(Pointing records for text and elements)
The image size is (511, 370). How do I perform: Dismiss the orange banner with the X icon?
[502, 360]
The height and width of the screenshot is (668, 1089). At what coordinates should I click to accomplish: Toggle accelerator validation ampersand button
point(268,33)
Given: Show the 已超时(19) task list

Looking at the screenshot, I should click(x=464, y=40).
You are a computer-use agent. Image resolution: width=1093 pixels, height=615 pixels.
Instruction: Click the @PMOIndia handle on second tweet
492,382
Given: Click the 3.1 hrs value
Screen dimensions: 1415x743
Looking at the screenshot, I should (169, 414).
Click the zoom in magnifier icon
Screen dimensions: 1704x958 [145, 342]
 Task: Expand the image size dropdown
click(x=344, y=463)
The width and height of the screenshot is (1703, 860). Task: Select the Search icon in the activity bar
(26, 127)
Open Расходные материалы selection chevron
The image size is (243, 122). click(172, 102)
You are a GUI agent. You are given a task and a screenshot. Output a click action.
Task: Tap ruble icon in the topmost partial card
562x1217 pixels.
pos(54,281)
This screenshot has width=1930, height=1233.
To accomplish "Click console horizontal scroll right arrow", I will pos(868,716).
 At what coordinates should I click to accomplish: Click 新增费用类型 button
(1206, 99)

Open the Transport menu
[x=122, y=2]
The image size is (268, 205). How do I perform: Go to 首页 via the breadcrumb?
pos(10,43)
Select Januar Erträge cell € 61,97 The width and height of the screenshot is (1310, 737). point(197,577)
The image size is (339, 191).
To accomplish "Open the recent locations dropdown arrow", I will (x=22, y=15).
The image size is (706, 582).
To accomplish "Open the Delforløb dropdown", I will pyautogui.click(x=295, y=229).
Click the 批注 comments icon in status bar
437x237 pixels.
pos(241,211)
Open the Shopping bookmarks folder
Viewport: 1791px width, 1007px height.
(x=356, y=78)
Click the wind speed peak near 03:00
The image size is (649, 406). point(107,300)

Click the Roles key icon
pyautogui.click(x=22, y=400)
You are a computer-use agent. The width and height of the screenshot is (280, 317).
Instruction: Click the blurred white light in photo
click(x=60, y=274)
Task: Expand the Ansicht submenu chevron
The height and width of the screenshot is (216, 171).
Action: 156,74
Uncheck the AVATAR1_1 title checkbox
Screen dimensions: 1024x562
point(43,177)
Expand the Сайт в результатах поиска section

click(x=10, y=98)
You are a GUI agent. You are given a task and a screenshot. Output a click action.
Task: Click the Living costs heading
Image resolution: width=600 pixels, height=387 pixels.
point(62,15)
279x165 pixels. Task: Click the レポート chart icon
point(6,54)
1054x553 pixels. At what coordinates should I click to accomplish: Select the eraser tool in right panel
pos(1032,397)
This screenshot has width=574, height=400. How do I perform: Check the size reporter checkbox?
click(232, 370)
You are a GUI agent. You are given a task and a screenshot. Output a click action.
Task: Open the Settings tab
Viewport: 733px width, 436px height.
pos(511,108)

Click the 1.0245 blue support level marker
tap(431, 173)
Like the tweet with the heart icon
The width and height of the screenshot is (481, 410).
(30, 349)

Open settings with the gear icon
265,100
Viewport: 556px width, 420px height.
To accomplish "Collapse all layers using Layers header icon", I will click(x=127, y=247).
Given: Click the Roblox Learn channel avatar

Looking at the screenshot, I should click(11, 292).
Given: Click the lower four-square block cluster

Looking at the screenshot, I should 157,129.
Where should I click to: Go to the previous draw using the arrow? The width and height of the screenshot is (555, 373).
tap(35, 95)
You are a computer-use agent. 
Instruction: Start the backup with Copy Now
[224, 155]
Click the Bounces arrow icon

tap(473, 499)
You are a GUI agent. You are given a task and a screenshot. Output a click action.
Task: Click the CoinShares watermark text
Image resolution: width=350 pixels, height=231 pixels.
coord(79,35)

TASK STATEMENT. Copy every line of the records above verbatim, with nothing changed.

ANSWER FOR THIS EXERCISE.
The image size is (511, 370). How do I perform: Dismiss the orange banner with the X icon?
[502, 360]
The height and width of the screenshot is (668, 1089). At what coordinates should I click to accomplish: Toggle accelerator validation ampersand button
point(268,33)
Given: Show the 已超时(19) task list

Looking at the screenshot, I should click(x=464, y=40).
You are a computer-use agent. Image resolution: width=1093 pixels, height=615 pixels.
Instruction: Click the @PMOIndia handle on second tweet
492,382
Given: Click the 3.1 hrs value
Screen dimensions: 1415x743
Looking at the screenshot, I should (169, 414).
Click the zoom in magnifier icon
Screen dimensions: 1704x958 [145, 342]
 Task: Expand the image size dropdown
click(x=344, y=463)
The width and height of the screenshot is (1703, 860). Task: Select the Search icon in the activity bar
(26, 127)
Open Расходные материалы selection chevron
The image size is (243, 122). click(172, 102)
You are a GUI agent. You are given a task and a screenshot. Output a click action.
Task: Tap ruble icon in the topmost partial card
562x1217 pixels.
pos(54,281)
This screenshot has width=1930, height=1233.
To accomplish "Click console horizontal scroll right arrow", I will pos(868,716).
 At what coordinates should I click to accomplish: Click 新增费用类型 button
(1206, 99)

Open the Transport menu
[x=122, y=2]
The image size is (268, 205). How do I perform: Go to 首页 via the breadcrumb?
pos(10,43)
Select Januar Erträge cell € 61,97 The width and height of the screenshot is (1310, 737). point(197,577)
The image size is (339, 191).
To accomplish "Open the recent locations dropdown arrow", I will (x=22, y=15).
The image size is (706, 582).
To accomplish "Open the Delforløb dropdown", I will pyautogui.click(x=295, y=229).
Click the 批注 comments icon in status bar
437x237 pixels.
pos(241,211)
Open the Shopping bookmarks folder
Viewport: 1791px width, 1007px height.
(x=356, y=78)
Click the wind speed peak near 03:00
The image size is (649, 406). point(107,300)

Click the Roles key icon
pyautogui.click(x=22, y=400)
You are a computer-use agent. The width and height of the screenshot is (280, 317).
Instruction: Click the blurred white light in photo
click(x=60, y=274)
Task: Expand the Ansicht submenu chevron
The height and width of the screenshot is (216, 171).
Action: 156,74
Uncheck the AVATAR1_1 title checkbox
Screen dimensions: 1024x562
point(43,177)
Expand the Сайт в результатах поиска section

click(x=10, y=98)
You are a GUI agent. You are given a task and a screenshot. Output a click action.
Task: Click the Living costs heading
Image resolution: width=600 pixels, height=387 pixels.
point(62,15)
279x165 pixels. Task: Click the レポート chart icon
point(6,54)
1054x553 pixels. At what coordinates should I click to accomplish: Select the eraser tool in right panel
pos(1032,397)
This screenshot has width=574, height=400. How do I perform: Check the size reporter checkbox?
click(232, 370)
You are a GUI agent. You are given a task and a screenshot. Output a click action.
Task: Open the Settings tab
Viewport: 733px width, 436px height.
pos(511,108)

Click the 1.0245 blue support level marker
tap(431, 173)
Like the tweet with the heart icon
The width and height of the screenshot is (481, 410).
(30, 349)

Open settings with the gear icon
265,100
Viewport: 556px width, 420px height.
To accomplish "Collapse all layers using Layers header icon", I will click(x=127, y=247).
Given: Click the Roblox Learn channel avatar

Looking at the screenshot, I should click(11, 292).
Given: Click the lower four-square block cluster

Looking at the screenshot, I should 157,129.
Where should I click to: Go to the previous draw using the arrow? The width and height of the screenshot is (555, 373).
tap(35, 95)
You are a computer-use agent. 
Instruction: Start the backup with Copy Now
[224, 155]
Click the Bounces arrow icon

tap(473, 499)
You are a GUI agent. You are given a task and a screenshot. Output a click action.
Task: Click the CoinShares watermark text
Image resolution: width=350 pixels, height=231 pixels.
coord(79,35)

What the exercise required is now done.